Henry foi condenado no processo do mensalão a pena 7 anos e 2 meses de prisão no regime semiaberto. Vai trabalhar na clínica onde é sócio porque recebeu autorização da Justiça de Mato Grosso para isso, por meio do juiz juiz Geraldo Fernandes Fidélis Neto, da Vara de Execuções Penais. O Ministério Público Estadual (MPE), por meio do promotor de Justiça, Joelson de Campos Maciel, também deu parecer favorável para que o ex-deputado trabalhe na unidade hospitalar.

 

Henry é médico-legista, clínico geral e hiberbárico. Caso queira, e receba “carta branca” no hospital, ele pode voltar a atuar como médico.
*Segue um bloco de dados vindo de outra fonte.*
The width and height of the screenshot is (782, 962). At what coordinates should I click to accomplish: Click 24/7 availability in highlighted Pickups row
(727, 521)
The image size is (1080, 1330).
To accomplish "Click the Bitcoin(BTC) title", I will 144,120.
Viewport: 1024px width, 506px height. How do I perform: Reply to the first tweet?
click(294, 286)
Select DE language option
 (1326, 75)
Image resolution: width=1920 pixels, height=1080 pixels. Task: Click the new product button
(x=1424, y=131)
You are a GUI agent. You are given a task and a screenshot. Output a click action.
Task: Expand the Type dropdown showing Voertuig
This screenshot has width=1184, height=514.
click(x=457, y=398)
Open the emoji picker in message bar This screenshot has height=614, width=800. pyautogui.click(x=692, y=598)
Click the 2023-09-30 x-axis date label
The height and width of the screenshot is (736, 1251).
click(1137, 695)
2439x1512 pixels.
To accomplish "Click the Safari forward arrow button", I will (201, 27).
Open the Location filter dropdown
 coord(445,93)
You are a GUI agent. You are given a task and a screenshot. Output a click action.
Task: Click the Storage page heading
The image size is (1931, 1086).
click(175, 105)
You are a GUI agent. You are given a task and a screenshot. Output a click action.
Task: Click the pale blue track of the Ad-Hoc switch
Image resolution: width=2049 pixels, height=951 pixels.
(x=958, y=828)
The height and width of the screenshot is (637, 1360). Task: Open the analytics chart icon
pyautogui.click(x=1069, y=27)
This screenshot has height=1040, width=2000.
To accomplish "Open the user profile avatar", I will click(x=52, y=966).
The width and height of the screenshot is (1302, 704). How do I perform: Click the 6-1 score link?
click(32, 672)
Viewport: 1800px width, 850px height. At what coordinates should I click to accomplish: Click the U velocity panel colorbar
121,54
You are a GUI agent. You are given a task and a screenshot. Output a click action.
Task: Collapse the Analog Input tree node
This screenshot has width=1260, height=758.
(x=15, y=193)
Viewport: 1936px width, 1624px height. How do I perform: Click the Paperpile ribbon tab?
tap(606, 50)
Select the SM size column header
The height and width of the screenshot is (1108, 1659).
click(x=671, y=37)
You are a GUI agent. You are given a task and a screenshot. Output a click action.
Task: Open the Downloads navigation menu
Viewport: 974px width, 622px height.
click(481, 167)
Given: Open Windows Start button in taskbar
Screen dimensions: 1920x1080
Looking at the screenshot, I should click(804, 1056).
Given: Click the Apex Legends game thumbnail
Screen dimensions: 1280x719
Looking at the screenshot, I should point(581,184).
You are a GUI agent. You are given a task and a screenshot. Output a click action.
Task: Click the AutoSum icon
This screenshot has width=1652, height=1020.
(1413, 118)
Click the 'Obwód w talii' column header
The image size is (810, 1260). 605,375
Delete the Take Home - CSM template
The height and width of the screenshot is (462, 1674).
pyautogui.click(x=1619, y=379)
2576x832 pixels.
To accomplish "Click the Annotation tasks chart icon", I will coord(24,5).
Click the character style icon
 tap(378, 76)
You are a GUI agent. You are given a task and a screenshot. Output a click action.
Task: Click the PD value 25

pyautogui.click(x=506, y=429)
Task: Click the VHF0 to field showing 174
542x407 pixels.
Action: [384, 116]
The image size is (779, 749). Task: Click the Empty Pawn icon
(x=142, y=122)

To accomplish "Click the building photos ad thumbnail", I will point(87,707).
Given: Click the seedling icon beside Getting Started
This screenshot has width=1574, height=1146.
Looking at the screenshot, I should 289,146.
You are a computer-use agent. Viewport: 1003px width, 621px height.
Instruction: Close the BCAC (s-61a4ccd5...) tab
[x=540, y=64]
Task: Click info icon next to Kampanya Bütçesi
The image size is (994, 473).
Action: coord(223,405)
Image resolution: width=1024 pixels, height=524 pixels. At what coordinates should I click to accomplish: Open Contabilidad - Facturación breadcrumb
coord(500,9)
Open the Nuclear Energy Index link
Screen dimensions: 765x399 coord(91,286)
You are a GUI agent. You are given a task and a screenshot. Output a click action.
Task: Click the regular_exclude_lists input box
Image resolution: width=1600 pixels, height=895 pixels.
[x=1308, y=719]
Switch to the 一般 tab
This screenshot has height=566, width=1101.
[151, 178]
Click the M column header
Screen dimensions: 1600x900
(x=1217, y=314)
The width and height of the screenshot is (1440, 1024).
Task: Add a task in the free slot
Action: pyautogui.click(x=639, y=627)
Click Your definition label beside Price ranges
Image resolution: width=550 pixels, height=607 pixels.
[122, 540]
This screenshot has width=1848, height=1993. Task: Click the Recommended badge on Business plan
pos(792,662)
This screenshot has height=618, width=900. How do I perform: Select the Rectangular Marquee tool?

Isso porque o presidente do Conselho Regional de Medicina (CRM-MT), Gabriel Felsky dos Anjos disse que do ponto de vista jurídico e médico, não há qualquer empecilho que o impeça de exercer a medicina.

 

Quando cogitou-se que ele poderia receber autorização judicial e voltar a exercer a função de médico, houve críticas nas redes sociais, onde internautas questionavam os quase 20 anos que ele ficou afastado da medicina. Contudo, em entrevista ao Gazeta Digital, o presidente do CRM enfatizou que isso não é problema. A condenação na esfera penal também não interfere em sua vida profissional como médico, caso queira voltar a atuar. “O CRM não vê nenhum obstáculo que o impeça de praticar a medicina. Só existe restrição para profissionais que já têm algum desvio ético cometido. Esse não é o caso do Pedro Henry”, explicou Gabriel dos Anjos.

 

O presidente do CRM ressaltou ainda que do ponto de vista médico o afastamento de um profissional por um longo tempo das atividades também não exige que ele seja sumetido a qualquer procedimento de atualização ou precise de alguma espécie de autorização do Conselho para voltar à ativa. Mas caso o médico não esteja pagando a contribuição ao Conselho, precisa regularizar a situação. Esse valor, atualmente é de cerca de R$ 450 por ano, mas a inadimplência também não impede qualquer médico de exercer a profissão. Até porque eles continuam sendo cobrados, inclusive com juros pelos atrasos na mensalidade até regularizar a situação.

 

Pedro Henry foi transferido de Brasília, do Presídio da Papuda, para Cuiabá no dia 27 de dezembro, escoltado por policiais federais, e hoje divide uma cela com outros presos. Sua condenação pelos crimes de corrupção passiva, lavagem de dinheiro também lhe “rendeu” uma multa no valor de R$ 932 mil. Contudo, o pagamento da multa ainda não foi executado pela Justiça, isto é, quando é expedida a sentença ordenando seu cumprimento e estipulando um prazo para isso o valor ser pago.

 

Henry cumprirá expediente das 7h às 17h e deverá retornar diretamente à Penitenciária Central do Estado (Polinter) após o fim do horário de trabalho. O juiz Geraldo Fidélis impôs outras restrições a Henry, como proibição de frequentar lugares inapropriados (casas de prostituição e de jogos), não portar armas e não ingerir bebidas alcoólicas. Ele também terá de usar tornozeleira eletrônica de monitoramento, quando o objeto for implantado no Estado, o que ainda não ocorreu.